A wife told me, “When we pack for the pool, we included the water gun, but my husband seems to like it more than my toddler, so she now calls it daddy’s toy!”

A tabulation of my own husband’s gifts to my child after a tour: 1. a soft hammer 2. A rubber slingshot set 3. A stuffed dolphin. The hammer and slingshot were supposed to improve her target practise skills, the dolphin to increase general knowledge, but here’s what I saw when I came home that day: My husband blissfully asleep using the stuffed dolphin as pillow, while the hammer was being used by my daughter on pressure points, to “help daddy’s aching knee,” post-game. Do you really want to know who played with the sling shot more?

Anyway, the reason I got into the whole father-daughter bond in the first place, was because I was trying to highlight the art of gifting. I recall some tabloid item outlining how Football wunderkind David Beckham gifted his three sons Stevie Wonder’s ‘Isn’t She Lovely’ on their iPods, testimony to his joy over his much-longed-for daughter. The co-conspirator business, not just in gifting, but in life, somehow appears very strong between daddies and daughters. B-Town’s Abhishek Bachchan had apparently told friends that he wanted a baby girl, possibly channelling this very mood.

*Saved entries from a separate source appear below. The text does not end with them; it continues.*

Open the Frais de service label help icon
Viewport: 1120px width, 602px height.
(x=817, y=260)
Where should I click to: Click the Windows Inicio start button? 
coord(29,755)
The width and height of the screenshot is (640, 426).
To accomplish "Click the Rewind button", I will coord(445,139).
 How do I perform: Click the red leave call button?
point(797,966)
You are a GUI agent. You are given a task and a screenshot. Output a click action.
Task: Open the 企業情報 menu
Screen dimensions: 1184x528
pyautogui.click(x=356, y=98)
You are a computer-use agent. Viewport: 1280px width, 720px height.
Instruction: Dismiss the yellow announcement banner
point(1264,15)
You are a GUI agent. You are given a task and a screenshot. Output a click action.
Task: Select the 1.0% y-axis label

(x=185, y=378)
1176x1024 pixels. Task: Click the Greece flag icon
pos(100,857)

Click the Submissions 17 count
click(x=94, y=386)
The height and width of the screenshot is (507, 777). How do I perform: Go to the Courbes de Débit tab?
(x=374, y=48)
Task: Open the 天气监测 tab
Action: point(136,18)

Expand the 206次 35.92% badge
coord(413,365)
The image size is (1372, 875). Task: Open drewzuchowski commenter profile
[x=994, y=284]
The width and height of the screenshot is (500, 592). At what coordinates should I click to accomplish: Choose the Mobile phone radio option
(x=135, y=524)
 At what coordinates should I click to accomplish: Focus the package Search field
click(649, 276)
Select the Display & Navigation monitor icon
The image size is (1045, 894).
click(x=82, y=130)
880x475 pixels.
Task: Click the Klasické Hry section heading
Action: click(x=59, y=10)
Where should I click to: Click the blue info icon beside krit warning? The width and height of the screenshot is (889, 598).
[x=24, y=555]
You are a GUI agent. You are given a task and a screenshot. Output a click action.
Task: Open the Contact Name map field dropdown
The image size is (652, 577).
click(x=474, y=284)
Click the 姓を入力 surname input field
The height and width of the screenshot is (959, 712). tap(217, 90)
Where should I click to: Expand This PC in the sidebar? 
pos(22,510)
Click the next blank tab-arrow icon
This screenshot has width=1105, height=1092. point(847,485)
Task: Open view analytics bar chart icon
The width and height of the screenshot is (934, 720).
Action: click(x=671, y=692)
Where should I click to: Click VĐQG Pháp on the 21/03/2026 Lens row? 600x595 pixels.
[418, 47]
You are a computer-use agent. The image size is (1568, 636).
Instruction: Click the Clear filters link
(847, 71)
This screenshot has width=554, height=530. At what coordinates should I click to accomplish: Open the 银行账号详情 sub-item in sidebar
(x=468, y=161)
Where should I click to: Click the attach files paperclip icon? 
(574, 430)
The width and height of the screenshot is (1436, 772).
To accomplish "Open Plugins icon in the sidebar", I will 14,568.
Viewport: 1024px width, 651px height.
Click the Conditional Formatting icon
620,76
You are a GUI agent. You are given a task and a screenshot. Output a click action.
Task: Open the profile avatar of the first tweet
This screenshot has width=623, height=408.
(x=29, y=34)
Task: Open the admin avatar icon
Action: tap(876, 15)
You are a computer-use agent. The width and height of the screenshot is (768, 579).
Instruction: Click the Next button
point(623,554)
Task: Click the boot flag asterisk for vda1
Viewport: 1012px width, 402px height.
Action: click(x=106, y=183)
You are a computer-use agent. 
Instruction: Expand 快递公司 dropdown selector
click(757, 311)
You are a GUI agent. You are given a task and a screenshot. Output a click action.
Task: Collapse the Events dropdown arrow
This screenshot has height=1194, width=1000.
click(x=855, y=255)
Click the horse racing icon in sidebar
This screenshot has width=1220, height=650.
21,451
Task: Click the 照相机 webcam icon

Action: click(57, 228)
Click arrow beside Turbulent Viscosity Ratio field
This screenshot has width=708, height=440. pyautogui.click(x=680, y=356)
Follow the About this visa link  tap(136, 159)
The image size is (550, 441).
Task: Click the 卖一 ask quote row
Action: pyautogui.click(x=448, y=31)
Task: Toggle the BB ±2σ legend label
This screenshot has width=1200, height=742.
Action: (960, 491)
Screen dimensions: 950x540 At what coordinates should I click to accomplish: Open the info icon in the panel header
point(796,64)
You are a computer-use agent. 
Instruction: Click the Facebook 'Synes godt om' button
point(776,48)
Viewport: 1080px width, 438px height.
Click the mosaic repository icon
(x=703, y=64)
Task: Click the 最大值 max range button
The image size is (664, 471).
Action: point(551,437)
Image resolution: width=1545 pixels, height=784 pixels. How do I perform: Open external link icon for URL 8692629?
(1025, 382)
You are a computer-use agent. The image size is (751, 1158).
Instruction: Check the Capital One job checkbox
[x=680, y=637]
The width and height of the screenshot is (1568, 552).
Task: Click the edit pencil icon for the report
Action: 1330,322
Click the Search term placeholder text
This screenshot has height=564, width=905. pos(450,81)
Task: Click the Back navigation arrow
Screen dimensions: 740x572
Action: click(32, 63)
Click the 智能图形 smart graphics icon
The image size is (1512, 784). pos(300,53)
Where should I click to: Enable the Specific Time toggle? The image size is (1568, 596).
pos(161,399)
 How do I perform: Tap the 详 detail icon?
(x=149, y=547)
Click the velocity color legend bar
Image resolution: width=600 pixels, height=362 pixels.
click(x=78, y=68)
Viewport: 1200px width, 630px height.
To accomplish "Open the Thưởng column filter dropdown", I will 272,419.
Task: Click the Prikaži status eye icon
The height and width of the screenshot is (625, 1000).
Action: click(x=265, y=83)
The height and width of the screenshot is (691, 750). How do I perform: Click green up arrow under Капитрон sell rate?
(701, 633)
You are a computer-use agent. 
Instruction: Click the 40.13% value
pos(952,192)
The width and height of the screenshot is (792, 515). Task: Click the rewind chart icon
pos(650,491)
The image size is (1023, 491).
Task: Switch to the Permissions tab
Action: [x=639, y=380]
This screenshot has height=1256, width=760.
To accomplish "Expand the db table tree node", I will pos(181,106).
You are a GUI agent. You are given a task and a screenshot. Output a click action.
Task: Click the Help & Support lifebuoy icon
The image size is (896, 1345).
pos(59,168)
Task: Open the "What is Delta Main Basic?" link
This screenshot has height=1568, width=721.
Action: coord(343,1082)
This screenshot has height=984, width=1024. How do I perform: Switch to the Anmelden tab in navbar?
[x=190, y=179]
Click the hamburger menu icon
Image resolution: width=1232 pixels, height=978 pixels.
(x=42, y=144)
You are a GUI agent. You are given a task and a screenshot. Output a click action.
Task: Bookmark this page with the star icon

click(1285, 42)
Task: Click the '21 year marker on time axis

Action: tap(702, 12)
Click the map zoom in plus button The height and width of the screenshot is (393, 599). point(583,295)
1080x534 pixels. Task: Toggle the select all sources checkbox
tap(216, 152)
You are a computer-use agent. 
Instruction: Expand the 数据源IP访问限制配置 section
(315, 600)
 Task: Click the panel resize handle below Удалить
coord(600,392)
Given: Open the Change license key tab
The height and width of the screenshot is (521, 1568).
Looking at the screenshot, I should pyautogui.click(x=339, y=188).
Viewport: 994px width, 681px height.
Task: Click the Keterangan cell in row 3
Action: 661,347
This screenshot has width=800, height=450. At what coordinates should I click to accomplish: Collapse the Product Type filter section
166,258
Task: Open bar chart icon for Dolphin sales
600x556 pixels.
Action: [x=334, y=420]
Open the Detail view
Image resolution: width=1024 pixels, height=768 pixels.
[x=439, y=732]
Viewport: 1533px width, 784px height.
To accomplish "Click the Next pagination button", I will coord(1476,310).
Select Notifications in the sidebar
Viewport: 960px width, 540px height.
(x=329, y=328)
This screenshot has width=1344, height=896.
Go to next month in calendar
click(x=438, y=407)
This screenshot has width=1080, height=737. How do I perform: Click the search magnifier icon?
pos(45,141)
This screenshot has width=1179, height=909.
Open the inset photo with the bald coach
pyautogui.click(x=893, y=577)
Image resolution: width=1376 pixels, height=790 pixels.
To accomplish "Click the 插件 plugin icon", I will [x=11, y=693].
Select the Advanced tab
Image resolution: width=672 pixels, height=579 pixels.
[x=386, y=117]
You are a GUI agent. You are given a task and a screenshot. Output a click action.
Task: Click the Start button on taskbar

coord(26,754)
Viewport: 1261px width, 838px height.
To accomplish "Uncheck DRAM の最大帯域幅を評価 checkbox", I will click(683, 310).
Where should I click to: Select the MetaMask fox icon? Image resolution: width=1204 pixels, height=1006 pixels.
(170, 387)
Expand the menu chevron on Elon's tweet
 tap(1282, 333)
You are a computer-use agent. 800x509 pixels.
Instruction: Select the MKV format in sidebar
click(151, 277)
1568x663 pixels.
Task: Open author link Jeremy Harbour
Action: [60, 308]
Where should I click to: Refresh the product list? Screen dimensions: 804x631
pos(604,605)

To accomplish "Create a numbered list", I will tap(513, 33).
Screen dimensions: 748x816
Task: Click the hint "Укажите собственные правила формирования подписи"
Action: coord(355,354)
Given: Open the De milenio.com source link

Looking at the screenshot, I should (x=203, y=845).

And to conclude the gifting bit, Chait’s birthday this year had an unusual gift by his Precious — a personalised ballet performance, because he missed the one at the class concert. The circle of life’s little astonishments was complete when we met one of his friends later, a beefy Rugby player, who said, most affronted, “My baby’s in your baby’s class. We didn’t see you at the ballet performance.” My husband, (who only ever attends sports or business events) looking contrite, to my open-mouthed amazement, answered, “Next time, for sure.”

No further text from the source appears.